Yesterday Mark Zuckerberg revealed his new "privacy-focused vision for social networking" in a brief manifesto which indirectly acknowledges the company's previous failures. The vision is based on a privacy-centric platform the company claims will be built openly and in consultation with experts across various fields. Presumably this is all after it's finished doing everything it can to fight privacy laws.

The post claims to be authored by the 'Zucc himself, and it's a delightful mix of slightly confused metaphors and a revisionist narrative painting Facebook as a champion for privacy even as it acknowledges its repeated failures. (I'm not kidding, it's amazing in a very 2019 sense.)

Zuckerberg at least has the self-awareness to acknowledge this announcement could be seen as ironic:

I understand that many people don't think Facebook can or would even want to build this kind of privacy-focused platform -- because frankly we don't currently have a strong reputation for building privacy protective services, and we've historically focused on tools for more open sharing. But we've repeatedly shown that we can evolve to build the services that people really want, including in private messaging and stories.

According to the details of this announcement, the new platform will be founded on six basic, inconsistently capitalized, occasionally redundant principles:

  • Private interaction
  • Encryption
  • Reducing Permanence
  • Safety
  • Interoperability
  • Secure data storage

The most interesting of these from a product standpoint is interoperability, in which Facebook outlines further cross-service communications for its various products, like sending an SMS over Facebook Messenger reaching your buddy via encryption over WhatsApp, etc.

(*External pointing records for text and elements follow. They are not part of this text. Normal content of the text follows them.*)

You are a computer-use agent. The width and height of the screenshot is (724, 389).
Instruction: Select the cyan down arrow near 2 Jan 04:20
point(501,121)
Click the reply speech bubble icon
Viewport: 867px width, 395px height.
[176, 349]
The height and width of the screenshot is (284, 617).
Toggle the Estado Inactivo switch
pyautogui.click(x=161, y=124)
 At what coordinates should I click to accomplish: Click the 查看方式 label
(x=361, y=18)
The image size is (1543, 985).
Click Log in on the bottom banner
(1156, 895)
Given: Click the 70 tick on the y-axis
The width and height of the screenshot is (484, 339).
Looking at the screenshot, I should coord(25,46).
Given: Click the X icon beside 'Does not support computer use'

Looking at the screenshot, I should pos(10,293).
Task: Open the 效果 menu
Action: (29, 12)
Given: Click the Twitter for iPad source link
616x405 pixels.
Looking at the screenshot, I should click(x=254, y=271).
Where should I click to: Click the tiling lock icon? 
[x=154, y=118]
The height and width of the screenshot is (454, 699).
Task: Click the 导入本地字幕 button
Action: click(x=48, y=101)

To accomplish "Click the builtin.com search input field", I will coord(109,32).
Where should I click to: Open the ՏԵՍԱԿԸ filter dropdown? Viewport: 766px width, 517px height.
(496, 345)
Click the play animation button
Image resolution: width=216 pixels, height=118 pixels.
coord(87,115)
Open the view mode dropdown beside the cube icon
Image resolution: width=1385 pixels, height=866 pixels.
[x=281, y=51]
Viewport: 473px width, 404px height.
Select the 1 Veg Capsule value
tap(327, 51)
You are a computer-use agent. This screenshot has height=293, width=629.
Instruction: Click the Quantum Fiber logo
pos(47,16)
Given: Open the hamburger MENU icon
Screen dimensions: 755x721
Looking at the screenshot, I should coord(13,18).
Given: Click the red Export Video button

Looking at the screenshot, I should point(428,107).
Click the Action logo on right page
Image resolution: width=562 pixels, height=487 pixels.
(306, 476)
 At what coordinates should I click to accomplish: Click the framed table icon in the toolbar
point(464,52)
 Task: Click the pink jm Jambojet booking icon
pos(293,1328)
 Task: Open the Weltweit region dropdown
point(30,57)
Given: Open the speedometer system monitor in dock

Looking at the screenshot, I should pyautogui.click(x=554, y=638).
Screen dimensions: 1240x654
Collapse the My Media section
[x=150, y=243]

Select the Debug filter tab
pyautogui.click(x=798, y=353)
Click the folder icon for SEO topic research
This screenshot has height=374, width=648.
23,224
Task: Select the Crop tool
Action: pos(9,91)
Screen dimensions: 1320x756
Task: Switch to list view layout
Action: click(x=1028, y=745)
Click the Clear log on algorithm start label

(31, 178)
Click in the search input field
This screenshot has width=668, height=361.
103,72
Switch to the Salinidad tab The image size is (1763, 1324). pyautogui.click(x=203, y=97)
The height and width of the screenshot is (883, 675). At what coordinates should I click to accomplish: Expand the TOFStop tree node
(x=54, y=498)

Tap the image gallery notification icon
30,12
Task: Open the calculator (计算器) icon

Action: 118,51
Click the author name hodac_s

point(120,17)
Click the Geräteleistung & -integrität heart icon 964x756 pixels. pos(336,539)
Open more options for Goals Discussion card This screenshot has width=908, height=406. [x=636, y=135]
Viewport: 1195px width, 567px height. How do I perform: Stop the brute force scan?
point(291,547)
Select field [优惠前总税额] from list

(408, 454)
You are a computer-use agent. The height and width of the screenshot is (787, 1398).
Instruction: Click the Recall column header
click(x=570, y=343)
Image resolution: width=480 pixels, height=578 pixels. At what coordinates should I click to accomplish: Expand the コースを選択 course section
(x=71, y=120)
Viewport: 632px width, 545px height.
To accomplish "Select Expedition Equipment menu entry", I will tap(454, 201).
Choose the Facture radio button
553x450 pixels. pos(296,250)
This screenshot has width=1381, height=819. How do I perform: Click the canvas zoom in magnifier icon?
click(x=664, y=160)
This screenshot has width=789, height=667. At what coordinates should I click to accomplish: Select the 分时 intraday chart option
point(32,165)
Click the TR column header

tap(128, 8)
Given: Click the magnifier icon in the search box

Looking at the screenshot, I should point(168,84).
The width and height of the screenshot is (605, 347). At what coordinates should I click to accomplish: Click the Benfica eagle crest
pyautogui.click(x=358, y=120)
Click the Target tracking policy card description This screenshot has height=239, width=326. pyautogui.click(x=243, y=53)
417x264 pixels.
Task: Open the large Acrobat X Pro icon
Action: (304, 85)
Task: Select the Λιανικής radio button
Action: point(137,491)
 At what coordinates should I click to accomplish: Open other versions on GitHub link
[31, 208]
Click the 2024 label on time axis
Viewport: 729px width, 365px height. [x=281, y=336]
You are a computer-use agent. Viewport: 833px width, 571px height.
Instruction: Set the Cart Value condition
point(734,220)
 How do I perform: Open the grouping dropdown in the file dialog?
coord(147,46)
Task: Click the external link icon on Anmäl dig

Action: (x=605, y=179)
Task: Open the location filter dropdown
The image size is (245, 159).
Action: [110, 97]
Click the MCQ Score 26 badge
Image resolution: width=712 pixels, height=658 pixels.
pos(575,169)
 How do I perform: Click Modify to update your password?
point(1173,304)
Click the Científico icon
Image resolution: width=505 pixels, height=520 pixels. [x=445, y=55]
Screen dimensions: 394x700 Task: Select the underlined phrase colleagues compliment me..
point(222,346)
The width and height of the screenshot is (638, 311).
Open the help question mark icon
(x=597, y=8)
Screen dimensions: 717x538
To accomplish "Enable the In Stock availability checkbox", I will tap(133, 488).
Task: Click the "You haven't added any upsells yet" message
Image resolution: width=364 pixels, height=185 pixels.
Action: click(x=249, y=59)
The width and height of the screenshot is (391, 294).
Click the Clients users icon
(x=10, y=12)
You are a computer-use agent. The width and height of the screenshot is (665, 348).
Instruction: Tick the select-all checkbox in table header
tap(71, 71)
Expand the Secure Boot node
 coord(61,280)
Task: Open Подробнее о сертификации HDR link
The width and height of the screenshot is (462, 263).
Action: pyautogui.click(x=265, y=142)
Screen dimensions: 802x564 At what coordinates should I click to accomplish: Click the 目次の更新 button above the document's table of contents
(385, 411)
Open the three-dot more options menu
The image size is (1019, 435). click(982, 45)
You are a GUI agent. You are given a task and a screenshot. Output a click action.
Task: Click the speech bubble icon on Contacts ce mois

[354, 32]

Most of the other principles are more generalized ideals, painting a picture that balances legal and moral requirements with customer security and privacy as Facebook works to redevelop its products with those concerns in mind.

The company plans to rebuild at least some of services around this new platform "over the next few years" with repeated reference to cooperating with and seeking advice from privacy and security experts during the process.

It's okay to laugh, it's hard not to.